• [Record excerpts]:

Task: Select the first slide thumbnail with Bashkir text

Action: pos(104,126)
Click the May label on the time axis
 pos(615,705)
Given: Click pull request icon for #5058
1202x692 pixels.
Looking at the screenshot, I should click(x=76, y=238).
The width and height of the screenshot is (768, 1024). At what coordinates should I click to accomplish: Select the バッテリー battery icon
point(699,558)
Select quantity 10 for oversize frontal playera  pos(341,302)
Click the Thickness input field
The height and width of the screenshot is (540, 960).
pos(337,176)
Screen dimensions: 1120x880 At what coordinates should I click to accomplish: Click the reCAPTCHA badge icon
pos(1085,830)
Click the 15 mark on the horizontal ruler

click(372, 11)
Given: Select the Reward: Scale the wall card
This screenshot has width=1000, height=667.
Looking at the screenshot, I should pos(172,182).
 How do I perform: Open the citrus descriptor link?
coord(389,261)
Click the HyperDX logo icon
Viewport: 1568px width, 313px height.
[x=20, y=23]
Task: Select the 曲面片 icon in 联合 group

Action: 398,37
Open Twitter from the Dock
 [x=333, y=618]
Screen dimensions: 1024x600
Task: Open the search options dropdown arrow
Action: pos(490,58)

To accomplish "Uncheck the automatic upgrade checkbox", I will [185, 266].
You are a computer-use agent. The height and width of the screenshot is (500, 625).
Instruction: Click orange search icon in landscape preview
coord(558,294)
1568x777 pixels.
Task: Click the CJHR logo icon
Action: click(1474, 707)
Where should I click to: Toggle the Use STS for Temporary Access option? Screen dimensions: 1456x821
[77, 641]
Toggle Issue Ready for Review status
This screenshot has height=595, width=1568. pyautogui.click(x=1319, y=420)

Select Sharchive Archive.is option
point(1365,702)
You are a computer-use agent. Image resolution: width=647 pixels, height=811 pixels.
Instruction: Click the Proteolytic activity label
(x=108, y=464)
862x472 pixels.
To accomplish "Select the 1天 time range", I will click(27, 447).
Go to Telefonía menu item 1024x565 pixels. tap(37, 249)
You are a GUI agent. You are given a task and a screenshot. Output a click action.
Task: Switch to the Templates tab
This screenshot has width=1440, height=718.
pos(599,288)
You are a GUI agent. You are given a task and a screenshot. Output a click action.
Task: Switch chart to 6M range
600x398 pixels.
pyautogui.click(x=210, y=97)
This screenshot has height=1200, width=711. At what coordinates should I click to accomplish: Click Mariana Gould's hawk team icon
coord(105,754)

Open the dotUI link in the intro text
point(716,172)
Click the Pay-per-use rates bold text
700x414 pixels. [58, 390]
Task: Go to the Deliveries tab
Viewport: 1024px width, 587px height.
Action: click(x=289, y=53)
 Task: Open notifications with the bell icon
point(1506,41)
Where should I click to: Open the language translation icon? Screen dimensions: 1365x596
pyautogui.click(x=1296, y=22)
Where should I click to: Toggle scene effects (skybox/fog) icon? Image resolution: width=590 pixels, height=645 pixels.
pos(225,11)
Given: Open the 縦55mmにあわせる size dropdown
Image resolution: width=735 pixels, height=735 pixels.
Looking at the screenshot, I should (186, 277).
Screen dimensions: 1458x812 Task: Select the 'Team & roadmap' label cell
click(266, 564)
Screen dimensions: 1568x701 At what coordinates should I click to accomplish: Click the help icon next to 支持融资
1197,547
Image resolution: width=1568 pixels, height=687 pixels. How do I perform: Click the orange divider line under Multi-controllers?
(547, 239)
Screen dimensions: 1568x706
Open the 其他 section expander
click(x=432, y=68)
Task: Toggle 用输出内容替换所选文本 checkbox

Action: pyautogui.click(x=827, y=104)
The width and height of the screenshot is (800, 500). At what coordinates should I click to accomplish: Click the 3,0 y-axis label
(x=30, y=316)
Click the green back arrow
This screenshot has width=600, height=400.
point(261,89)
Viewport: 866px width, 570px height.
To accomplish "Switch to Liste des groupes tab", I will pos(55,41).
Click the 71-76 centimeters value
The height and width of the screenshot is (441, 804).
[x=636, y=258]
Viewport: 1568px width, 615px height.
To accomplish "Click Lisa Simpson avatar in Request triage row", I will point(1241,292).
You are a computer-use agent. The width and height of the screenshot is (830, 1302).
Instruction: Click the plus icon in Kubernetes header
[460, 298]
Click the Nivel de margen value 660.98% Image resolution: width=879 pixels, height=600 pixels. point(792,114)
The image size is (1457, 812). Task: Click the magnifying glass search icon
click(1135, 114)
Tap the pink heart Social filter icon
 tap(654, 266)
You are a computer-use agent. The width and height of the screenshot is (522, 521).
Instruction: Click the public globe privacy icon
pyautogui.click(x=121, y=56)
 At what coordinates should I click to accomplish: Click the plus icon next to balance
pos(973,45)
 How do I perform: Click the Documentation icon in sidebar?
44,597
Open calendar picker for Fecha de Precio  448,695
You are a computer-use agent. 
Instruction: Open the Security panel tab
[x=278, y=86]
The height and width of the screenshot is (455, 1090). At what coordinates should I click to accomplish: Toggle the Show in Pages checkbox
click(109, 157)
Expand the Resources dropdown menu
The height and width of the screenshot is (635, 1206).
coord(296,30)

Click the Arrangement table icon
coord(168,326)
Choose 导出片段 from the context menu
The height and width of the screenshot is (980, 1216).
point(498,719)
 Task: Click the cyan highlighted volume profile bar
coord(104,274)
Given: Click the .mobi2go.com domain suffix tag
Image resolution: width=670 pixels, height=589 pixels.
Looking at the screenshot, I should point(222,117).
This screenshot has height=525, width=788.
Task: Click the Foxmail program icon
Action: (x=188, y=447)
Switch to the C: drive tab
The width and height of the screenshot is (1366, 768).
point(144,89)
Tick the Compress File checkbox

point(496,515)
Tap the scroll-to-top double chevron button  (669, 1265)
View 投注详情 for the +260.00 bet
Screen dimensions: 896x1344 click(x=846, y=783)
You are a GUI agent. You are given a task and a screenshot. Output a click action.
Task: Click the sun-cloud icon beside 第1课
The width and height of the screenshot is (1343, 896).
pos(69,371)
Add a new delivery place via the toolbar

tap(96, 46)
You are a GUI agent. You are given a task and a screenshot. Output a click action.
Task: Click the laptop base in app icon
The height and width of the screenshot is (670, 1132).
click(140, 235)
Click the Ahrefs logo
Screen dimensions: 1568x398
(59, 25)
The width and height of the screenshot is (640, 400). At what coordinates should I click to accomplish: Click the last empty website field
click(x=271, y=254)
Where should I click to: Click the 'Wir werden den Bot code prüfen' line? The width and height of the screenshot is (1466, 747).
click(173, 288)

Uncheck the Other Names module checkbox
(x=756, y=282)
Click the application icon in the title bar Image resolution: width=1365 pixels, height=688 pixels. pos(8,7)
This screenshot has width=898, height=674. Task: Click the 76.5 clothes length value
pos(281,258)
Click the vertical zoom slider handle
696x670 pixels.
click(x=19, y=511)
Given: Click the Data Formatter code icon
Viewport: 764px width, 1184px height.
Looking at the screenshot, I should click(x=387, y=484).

• [Prompt]:
Output every record without changing any wording.

• [Result of the exercise]:
Task: Select the first slide thumbnail with Bashkir text

Action: pos(104,126)
Click the May label on the time axis
 pos(615,705)
Given: Click pull request icon for #5058
1202x692 pixels.
Looking at the screenshot, I should click(x=76, y=238).
The width and height of the screenshot is (768, 1024). At what coordinates should I click to accomplish: Select the バッテリー battery icon
point(699,558)
Select quantity 10 for oversize frontal playera  pos(341,302)
Click the Thickness input field
The height and width of the screenshot is (540, 960).
pos(337,176)
Screen dimensions: 1120x880 At what coordinates should I click to accomplish: Click the reCAPTCHA badge icon
pos(1085,830)
Click the 15 mark on the horizontal ruler

click(372, 11)
Given: Select the Reward: Scale the wall card
This screenshot has width=1000, height=667.
Looking at the screenshot, I should pos(172,182).
 How do I perform: Open the citrus descriptor link?
coord(389,261)
Click the HyperDX logo icon
Viewport: 1568px width, 313px height.
[x=20, y=23]
Task: Select the 曲面片 icon in 联合 group

Action: 398,37
Open Twitter from the Dock
 [x=333, y=618]
Screen dimensions: 1024x600
Task: Open the search options dropdown arrow
Action: pos(490,58)

To accomplish "Uncheck the automatic upgrade checkbox", I will [185, 266].
You are a computer-use agent. The height and width of the screenshot is (500, 625).
Instruction: Click orange search icon in landscape preview
coord(558,294)
1568x777 pixels.
Task: Click the CJHR logo icon
Action: click(1474, 707)
Where should I click to: Toggle the Use STS for Temporary Access option? Screen dimensions: 1456x821
[77, 641]
Toggle Issue Ready for Review status
This screenshot has height=595, width=1568. pyautogui.click(x=1319, y=420)

Select Sharchive Archive.is option
point(1365,702)
You are a computer-use agent. Image resolution: width=647 pixels, height=811 pixels.
Instruction: Click the Proteolytic activity label
(x=108, y=464)
862x472 pixels.
To accomplish "Select the 1天 time range", I will click(27, 447).
Go to Telefonía menu item 1024x565 pixels. tap(37, 249)
You are a GUI agent. You are given a task and a screenshot. Output a click action.
Task: Switch to the Templates tab
This screenshot has width=1440, height=718.
pos(599,288)
You are a GUI agent. You are given a task and a screenshot. Output a click action.
Task: Switch chart to 6M range
600x398 pixels.
pyautogui.click(x=210, y=97)
This screenshot has height=1200, width=711. At what coordinates should I click to accomplish: Click Mariana Gould's hawk team icon
coord(105,754)

Open the dotUI link in the intro text
point(716,172)
Click the Pay-per-use rates bold text
700x414 pixels. [58, 390]
Task: Go to the Deliveries tab
Viewport: 1024px width, 587px height.
Action: click(x=289, y=53)
 Task: Open notifications with the bell icon
point(1506,41)
Where should I click to: Open the language translation icon? Screen dimensions: 1365x596
pyautogui.click(x=1296, y=22)
Where should I click to: Toggle scene effects (skybox/fog) icon? Image resolution: width=590 pixels, height=645 pixels.
pos(225,11)
Given: Open the 縦55mmにあわせる size dropdown
Image resolution: width=735 pixels, height=735 pixels.
Looking at the screenshot, I should (186, 277).
Screen dimensions: 1458x812 Task: Select the 'Team & roadmap' label cell
click(266, 564)
Screen dimensions: 1568x701 At what coordinates should I click to accomplish: Click the help icon next to 支持融资
1197,547
Image resolution: width=1568 pixels, height=687 pixels. How do I perform: Click the orange divider line under Multi-controllers?
(547, 239)
Screen dimensions: 1568x706
Open the 其他 section expander
click(x=432, y=68)
Task: Toggle 用输出内容替换所选文本 checkbox

Action: pyautogui.click(x=827, y=104)
The width and height of the screenshot is (800, 500). At what coordinates should I click to accomplish: Click the 3,0 y-axis label
(x=30, y=316)
Click the green back arrow
This screenshot has width=600, height=400.
point(261,89)
Viewport: 866px width, 570px height.
To accomplish "Switch to Liste des groupes tab", I will pos(55,41).
Click the 71-76 centimeters value
The height and width of the screenshot is (441, 804).
[x=636, y=258]
Viewport: 1568px width, 615px height.
To accomplish "Click Lisa Simpson avatar in Request triage row", I will point(1241,292).
You are a computer-use agent. The width and height of the screenshot is (830, 1302).
Instruction: Click the plus icon in Kubernetes header
[460, 298]
Click the Nivel de margen value 660.98% Image resolution: width=879 pixels, height=600 pixels. point(792,114)
The image size is (1457, 812). Task: Click the magnifying glass search icon
click(1135, 114)
Tap the pink heart Social filter icon
 tap(654, 266)
You are a computer-use agent. The width and height of the screenshot is (522, 521).
Instruction: Click the public globe privacy icon
pyautogui.click(x=121, y=56)
 At what coordinates should I click to accomplish: Click the plus icon next to balance
pos(973,45)
 How do I perform: Click the Documentation icon in sidebar?
44,597
Open calendar picker for Fecha de Precio  448,695
You are a computer-use agent. 
Instruction: Open the Security panel tab
[x=278, y=86]
The height and width of the screenshot is (455, 1090). At what coordinates should I click to accomplish: Toggle the Show in Pages checkbox
click(109, 157)
Expand the Resources dropdown menu
The height and width of the screenshot is (635, 1206).
coord(296,30)

Click the Arrangement table icon
coord(168,326)
Choose 导出片段 from the context menu
The height and width of the screenshot is (980, 1216).
point(498,719)
 Task: Click the cyan highlighted volume profile bar
coord(104,274)
Given: Click the .mobi2go.com domain suffix tag
Image resolution: width=670 pixels, height=589 pixels.
Looking at the screenshot, I should point(222,117).
This screenshot has height=525, width=788.
Task: Click the Foxmail program icon
Action: (x=188, y=447)
Switch to the C: drive tab
The width and height of the screenshot is (1366, 768).
point(144,89)
Tick the Compress File checkbox

point(496,515)
Tap the scroll-to-top double chevron button  (669, 1265)
View 投注详情 for the +260.00 bet
Screen dimensions: 896x1344 click(x=846, y=783)
You are a GUI agent. You are given a task and a screenshot. Output a click action.
Task: Click the sun-cloud icon beside 第1课
The width and height of the screenshot is (1343, 896).
pos(69,371)
Add a new delivery place via the toolbar

tap(96, 46)
You are a GUI agent. You are given a task and a screenshot. Output a click action.
Task: Click the laptop base in app icon
The height and width of the screenshot is (670, 1132).
click(140, 235)
Click the Ahrefs logo
Screen dimensions: 1568x398
(59, 25)
The width and height of the screenshot is (640, 400). At what coordinates should I click to accomplish: Click the last empty website field
click(x=271, y=254)
Where should I click to: Click the 'Wir werden den Bot code prüfen' line? The width and height of the screenshot is (1466, 747).
click(173, 288)

Uncheck the Other Names module checkbox
(x=756, y=282)
Click the application icon in the title bar Image resolution: width=1365 pixels, height=688 pixels. pos(8,7)
This screenshot has width=898, height=674. Task: Click the 76.5 clothes length value
pos(281,258)
Click the vertical zoom slider handle
696x670 pixels.
click(x=19, y=511)
Given: Click the Data Formatter code icon
Viewport: 764px width, 1184px height.
Looking at the screenshot, I should click(x=387, y=484).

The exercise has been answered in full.